Neighbor sum distinguishing total choosability of 1-planar graphs with maximum degree at least 24. (English) Zbl 1455.05018
Summary: For a simple graph \(G\), a neighbor sum distinguishing total \(k\)-coloring of \(G\) is a mapping \(\phi \): \( V (G) \cup E (G) \to \{1, 2, \ldots, k\}\) such that no two adjacent or incident elements in \(V (G) \cup E (G)\) receive the same color and \(w_\phi (u) \neq w_\phi (v)\) for each edge \(u v \in E (G)\), where \(w_\phi (v)\) (or \(w_\phi (u))\) denotes the sum of the color of \(v\) (or \(u)\) and the colors of all edges incident with \(v\) (or \(u)\). For each element \(x \in V (G) \cup E (G)\), let \(L(x)\) be a list of integer numbers. If, whenever we give a list assignment \(L = \{L (x) \mid | L (x) | = k, x \in V (G) \cup E (G)\}\), there exists a neighbor sum distinguishing total \(k\)-coloring \(\phi\) such that \(\phi (x) \in L (x)\) for each element \(x \in V (G) \cup E (G)\), then we say that \(\phi\) is a list neighbor sum distinguishing total \(k\)-coloring. The smallest \(k\) for which such a coloring exists is called the neighbor sum distinguishing total choosability of \(G\), denoted by \(\operatorname{ch}_{\Sigma}^{\prime\prime} (G)\).

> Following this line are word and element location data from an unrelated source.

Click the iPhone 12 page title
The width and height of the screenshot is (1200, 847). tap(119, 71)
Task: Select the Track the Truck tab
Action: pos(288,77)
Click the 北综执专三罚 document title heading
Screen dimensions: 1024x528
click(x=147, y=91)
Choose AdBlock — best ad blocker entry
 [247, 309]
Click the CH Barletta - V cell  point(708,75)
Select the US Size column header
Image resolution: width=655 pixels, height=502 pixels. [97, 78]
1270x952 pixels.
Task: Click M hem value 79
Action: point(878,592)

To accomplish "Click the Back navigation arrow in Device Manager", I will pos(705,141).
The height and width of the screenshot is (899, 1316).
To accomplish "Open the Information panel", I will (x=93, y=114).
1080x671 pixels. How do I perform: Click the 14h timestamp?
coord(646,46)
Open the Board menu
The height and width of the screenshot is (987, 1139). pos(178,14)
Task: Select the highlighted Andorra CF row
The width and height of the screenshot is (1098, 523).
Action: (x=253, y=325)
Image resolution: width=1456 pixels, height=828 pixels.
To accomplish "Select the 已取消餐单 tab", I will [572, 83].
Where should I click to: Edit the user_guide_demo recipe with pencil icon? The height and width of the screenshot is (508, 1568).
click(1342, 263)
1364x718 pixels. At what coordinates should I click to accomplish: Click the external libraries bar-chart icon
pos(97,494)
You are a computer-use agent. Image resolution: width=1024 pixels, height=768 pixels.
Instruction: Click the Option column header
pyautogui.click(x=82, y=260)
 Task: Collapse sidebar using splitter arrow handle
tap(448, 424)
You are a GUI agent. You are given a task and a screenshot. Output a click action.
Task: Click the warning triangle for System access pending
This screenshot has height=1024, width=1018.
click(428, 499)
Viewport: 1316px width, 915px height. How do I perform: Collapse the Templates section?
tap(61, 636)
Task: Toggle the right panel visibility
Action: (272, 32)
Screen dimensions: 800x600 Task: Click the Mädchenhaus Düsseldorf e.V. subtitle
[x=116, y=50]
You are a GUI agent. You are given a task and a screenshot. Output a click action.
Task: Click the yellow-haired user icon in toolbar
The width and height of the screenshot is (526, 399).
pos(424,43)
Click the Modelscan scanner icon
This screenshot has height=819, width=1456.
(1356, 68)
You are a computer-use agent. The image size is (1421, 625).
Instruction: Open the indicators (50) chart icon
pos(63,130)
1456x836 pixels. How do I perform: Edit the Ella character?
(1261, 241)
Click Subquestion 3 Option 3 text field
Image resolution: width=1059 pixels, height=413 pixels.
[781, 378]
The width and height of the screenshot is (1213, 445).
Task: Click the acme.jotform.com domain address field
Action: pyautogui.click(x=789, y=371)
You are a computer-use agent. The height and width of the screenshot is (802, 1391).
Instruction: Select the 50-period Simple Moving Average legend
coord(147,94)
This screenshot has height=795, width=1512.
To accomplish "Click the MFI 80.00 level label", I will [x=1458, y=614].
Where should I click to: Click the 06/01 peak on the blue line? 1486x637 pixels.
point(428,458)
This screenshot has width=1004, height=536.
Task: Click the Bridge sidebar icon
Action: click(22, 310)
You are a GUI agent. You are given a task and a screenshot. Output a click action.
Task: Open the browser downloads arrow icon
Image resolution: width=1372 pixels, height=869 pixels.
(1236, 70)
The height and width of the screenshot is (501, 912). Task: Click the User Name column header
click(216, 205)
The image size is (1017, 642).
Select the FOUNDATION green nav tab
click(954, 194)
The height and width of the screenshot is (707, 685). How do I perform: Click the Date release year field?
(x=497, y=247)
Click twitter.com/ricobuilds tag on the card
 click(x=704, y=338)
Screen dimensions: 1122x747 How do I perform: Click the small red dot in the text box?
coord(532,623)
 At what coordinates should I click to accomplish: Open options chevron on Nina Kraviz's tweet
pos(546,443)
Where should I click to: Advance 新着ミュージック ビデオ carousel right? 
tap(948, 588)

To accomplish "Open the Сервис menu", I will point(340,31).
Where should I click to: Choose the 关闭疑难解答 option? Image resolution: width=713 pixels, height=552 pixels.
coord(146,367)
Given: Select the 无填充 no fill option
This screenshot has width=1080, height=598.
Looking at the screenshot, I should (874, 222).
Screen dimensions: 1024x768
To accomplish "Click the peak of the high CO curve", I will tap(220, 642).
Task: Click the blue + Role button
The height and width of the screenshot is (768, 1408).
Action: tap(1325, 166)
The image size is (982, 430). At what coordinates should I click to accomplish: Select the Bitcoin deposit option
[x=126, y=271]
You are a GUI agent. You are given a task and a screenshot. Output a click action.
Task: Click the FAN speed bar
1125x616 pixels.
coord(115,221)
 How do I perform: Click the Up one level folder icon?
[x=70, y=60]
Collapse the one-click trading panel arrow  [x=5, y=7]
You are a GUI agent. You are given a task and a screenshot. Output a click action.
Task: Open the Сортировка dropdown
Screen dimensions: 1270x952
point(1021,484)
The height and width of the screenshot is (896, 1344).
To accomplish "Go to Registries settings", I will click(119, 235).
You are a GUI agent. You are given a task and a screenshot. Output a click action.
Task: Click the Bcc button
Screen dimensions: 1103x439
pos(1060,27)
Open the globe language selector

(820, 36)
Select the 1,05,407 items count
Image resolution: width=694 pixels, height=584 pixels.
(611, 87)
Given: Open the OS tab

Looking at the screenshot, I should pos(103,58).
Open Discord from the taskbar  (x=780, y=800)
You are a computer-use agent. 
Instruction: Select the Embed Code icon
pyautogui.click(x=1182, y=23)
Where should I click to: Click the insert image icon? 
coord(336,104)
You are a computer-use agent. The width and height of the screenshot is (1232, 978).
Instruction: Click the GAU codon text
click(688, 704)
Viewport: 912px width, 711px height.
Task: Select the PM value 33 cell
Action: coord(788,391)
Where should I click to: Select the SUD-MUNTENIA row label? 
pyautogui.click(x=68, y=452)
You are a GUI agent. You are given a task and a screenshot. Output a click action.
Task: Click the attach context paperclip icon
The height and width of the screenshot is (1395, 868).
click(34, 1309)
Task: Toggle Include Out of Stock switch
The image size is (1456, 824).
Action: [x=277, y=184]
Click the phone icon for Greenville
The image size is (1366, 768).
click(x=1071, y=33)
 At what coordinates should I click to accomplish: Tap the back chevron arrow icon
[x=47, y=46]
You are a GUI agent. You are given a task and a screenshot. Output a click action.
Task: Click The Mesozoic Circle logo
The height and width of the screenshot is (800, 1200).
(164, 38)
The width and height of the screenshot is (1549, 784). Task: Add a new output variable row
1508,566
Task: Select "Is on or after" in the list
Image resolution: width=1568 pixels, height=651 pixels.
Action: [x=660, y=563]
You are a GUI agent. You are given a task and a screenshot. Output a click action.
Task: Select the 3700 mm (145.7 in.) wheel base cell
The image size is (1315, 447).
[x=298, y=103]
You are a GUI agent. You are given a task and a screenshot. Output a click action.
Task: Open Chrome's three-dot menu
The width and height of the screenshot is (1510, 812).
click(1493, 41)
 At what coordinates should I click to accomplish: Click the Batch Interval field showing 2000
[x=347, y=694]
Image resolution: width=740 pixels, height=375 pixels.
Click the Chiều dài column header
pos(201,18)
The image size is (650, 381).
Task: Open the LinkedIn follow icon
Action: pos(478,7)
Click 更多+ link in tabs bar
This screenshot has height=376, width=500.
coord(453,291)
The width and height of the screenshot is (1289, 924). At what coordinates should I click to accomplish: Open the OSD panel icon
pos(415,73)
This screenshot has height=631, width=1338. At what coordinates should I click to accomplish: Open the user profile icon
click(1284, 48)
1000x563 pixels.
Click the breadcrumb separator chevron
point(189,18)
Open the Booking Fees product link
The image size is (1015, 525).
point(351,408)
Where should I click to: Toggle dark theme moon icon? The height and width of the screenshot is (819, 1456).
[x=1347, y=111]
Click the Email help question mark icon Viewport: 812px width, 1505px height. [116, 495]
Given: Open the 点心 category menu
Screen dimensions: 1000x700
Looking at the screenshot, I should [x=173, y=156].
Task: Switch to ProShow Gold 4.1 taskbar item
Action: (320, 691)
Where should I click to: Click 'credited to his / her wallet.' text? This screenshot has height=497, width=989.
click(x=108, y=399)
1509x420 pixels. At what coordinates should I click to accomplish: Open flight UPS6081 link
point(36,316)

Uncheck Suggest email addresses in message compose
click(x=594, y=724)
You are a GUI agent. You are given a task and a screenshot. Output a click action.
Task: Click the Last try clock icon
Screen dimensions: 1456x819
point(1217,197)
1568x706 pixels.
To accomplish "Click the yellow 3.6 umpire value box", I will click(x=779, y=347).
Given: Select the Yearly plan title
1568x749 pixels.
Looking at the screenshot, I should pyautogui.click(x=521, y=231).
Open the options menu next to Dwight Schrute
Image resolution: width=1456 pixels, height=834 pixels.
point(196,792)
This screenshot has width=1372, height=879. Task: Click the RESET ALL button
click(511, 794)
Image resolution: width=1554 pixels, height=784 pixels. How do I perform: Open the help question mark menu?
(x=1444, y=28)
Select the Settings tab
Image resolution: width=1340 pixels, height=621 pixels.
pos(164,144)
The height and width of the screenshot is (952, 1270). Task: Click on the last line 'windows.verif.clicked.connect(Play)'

A graph is 1-planar if it can be drawn on the plane so that each edge is crossed by at most one other edge. There is almost no result yet about \(\operatorname{ch}_{\Sigma}^{\prime\prime} (G)\) if \(G\) is a 1-planar graph. We prove that \(\operatorname{ch}_{\Sigma}^{\prime\prime} (G) \leq \Delta + 3\) for every 1-planar graph \(G\) with maximum degree \(\Delta \geq 24\).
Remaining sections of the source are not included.